A fatal experience that, according to the Anar Foundation, suffers between 15 % and 22 % of women and between 9.7 % and 15.5 % of men. Data on children’s abuses shock: 60.8 % of victims are between 13 and 17 years old, 2.5 % suffer from some type of disability and in 75 % of cases it is produced by family, friends or members of the near environment. «It is an immense social problem because, in addition, many times, even if you tell it, families prefer to do nothing since accepting what has happened means breaking the family structure, and many people do not know or do not want to do that. It is easier to blame the victim than to assume the truth. To her already her parents, who supported her from the first moment, turned their backs on the rest of her relatives, “not because they did not believe me, but because assuming it involved too many things. They left me alone, making me feel that the fault was mine ».

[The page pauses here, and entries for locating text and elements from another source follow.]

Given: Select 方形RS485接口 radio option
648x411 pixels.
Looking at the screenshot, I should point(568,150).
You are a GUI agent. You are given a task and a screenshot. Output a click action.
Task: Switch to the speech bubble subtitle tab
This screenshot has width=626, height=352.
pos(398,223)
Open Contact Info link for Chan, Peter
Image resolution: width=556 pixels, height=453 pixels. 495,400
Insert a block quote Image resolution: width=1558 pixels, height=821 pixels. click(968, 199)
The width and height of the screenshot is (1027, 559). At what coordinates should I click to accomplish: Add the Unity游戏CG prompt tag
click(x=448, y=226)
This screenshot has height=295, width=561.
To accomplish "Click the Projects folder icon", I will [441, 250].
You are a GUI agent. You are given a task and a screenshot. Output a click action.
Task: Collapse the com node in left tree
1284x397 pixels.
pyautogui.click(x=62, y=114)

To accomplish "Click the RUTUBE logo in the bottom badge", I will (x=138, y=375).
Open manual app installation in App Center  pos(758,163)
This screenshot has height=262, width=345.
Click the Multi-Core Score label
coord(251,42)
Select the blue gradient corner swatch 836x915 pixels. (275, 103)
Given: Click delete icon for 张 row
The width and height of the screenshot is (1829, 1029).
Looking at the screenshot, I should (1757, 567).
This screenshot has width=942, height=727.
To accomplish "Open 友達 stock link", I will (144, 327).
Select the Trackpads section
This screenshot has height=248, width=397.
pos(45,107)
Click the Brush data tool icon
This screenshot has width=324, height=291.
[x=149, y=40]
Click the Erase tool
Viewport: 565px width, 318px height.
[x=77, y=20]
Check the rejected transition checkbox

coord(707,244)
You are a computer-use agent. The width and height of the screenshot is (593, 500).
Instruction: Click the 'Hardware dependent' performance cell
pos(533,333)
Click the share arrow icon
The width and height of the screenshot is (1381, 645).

He never denounced because «although I had that need, I also have to protect myself. I know the judicial system and I don’t want to expose a judge to tell me that I am not right. I understand social responsibility, but I also have the right to take care of myself. And many victims do not want to report for that. For me, telling and talking about it is a way of doing justice ».
So is the initiative that decided to stand up to help people who had gone through the same traumatic experience as her. Thus arose “we are great,” a meeting point in which to “know, grow and pamper all the plots of your life.” «When I made public my story I found something I didn’t expect: I wasn’t alone. There were thousands of people who had lived the same. In my therapy process I started sharing in networks how I felt, how the therapy helped me … and there I understood that it was not just a problem of abuse, so it was mental health. The need to create a space that people could go when they didn’t know what happened to them or who could help them were born.
Now, that small project on social networks has taken shape until it becomes a group of psychological support and monitoring professionals. In fact, Yaiza, 34, now studies psychology to exercise the profession.
((H2: “Born again”)))
She knows well what “living in constant therapy.” Yaiza has been hand in hand with your therapist seven years to get ahead. «It has been very hard and thousands of euros invested to achieve the total reconstruction of my life from the foundations. I had to break with everything from a very early stage and build again in all areas. But here we are. He acknowledges that it is not an easy path, but it is necessary since if not, “it would have allowed that experience to condition my entire existence. Infancy and adolescence have already stolen; I was not going to allow my adulthood to also take away.
For her, “We are great” is much more than a center of communion and help with people who face their traumas, «It is a way of understanding that being great has nothing to do with having a perfect life. Life is many times shit, and we do what we can with the tools we have. Being great is also accepting that ».
She has accepted it and a few weeks ago ended her therapy after four different processes. «I hope I have to return. Today I can say that what I lived does not hurt or condition my existence, but that has been thanks to many years of work, ”he says.
Years of looking inside and checking that, in doing so, to the mirror, the world falls apart. “It is very hard to know that the aggressor continues with his life so normal while you try to heal, therefore, the victims of children’s abuses live a lot of dissociated time, it is the only way to survive.”
Now Yaiza already lives. Look at life with desire. Share your life with your partner. Smile. He is not afraid or shame. His fight is now to help others.